(2012) provide evidence that increased mTOR signaling in POMC neurons of the hypothalamic arcuate nucleus plays a crucial role in the development of age-dependent obesity. POMC neurons, together with another population of arcuate

nucleus neurons that coproduce neuropeptide Y (NPY), agouti-related protein (AgRP), and GABA, control food intake, energy expenditure, and glucose homeostasis. They project to various brain sites, such as the paraventricular hypothalamic nucleus, where they regulate melanocortin-4 receptor (MC4R) function. When elevated leptin AZD6244 mw and glucose levels trigger POMC neurons to fire, they secrete melanocyte-stimulating hormone (α-MSH). Food intake decreases, energy expenditure increases, and peripheral glucose metabolism ATM Kinase Inhibitor is enhanced. When glucose and leptin levels decline during fasting or times of low food availability, NPY/AgRP neurons become active and POMC neurons become silent. Consequently, appetite increases, energy expenditure subsides, and lipid metabolism is favored over glucose utilization. α-MSH released from POMC cells is an agonist of the MC4R, while AgRP is

an inverse agonist of MC4R. Activation and inactivation of MC4R in the paraventricular hypothalamic nucleus is an important regulator of feeding. Yang et al. (2012) demonstrate that POMC neurons deteriorate in aged mice that display obesity (Figure 1). POMC neurons have diminished neuronal firing and α-MSH secretion.

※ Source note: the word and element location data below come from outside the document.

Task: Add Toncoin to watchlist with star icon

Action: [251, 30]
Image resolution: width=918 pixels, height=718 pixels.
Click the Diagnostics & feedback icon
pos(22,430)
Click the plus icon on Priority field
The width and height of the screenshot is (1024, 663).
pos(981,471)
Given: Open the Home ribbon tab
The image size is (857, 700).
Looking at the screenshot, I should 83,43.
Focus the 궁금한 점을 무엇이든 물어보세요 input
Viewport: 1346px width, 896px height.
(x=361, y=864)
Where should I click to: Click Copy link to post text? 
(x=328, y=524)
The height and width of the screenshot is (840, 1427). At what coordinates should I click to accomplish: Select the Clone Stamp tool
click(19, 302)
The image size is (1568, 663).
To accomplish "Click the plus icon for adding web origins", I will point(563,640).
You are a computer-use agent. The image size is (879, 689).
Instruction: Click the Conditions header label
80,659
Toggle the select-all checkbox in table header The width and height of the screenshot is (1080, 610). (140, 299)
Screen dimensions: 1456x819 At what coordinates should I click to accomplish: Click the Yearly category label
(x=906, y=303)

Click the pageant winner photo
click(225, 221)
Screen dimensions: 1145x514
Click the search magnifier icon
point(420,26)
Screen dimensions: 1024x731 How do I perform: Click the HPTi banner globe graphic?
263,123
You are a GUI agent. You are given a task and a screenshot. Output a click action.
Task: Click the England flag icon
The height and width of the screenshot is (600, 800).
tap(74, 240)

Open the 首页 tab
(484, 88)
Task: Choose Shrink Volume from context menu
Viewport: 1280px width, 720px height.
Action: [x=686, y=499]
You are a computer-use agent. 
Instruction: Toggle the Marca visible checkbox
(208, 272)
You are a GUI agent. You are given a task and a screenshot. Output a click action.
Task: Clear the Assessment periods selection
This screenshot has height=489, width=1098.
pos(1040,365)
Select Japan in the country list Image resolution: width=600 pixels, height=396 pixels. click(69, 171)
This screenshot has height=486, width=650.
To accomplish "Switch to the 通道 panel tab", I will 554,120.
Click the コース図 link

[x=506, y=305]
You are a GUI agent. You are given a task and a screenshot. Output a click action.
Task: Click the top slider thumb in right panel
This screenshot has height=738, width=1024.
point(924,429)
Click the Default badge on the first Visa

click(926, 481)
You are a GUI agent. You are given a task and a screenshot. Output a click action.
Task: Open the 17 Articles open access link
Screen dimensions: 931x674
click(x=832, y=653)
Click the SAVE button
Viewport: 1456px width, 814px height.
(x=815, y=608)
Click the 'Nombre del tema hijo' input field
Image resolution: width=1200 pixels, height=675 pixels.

In order to clarify whether POMC neuronal silencing in these animals can be influenced by synaptic inputs, they evaluated the resting

potential and action potential firing of POMC neurons after blockade of glutamate and GABA receptors. They identified that when an ATP-sensitive potassium (KATP) channel blocker was present, depolarization of POMC neurons in aged mice was restored, suggesting that age-dependent deterioration of POMC neuron firing is associated with KATP channel activation. One of the striking findings of Yang et al. (2012) is that mTOR activity was elevated in POMC neurons of the aged mice, leading to cell hypertrophy. Since increased mTOR signaling gives rise to hypertrophy of neuronal cells (Meikle et al., and 2008), their observation suggests that cell hypertrophy and obesity-related deterioration of POMC neurons might be causally related. The work of Yang et al. (2012) built on a previous report describing a role for mTOR signaling in the control of POMC neurons (Mori et al., 2009). Mori et al. (2009) evaluated the effects of deleting the Tsc1 gene, which is a major upstream inhibitor of mTOR. They demonstrated that elevation of mTOR signaling in POMC neurons resulted in enlarged POMC neuron somas and reduced neurite projections to the PVN ( Mori et al., 2009). Plum et al. (2006) also reported that inactivation of POMC neurons by POMC-specific deletion of PTEN, a lipid phosphatase that inactivates KATP channel by decreasing PIP3 content, resulted in hypertrophy of POMC cells ( Plum et al., 2006).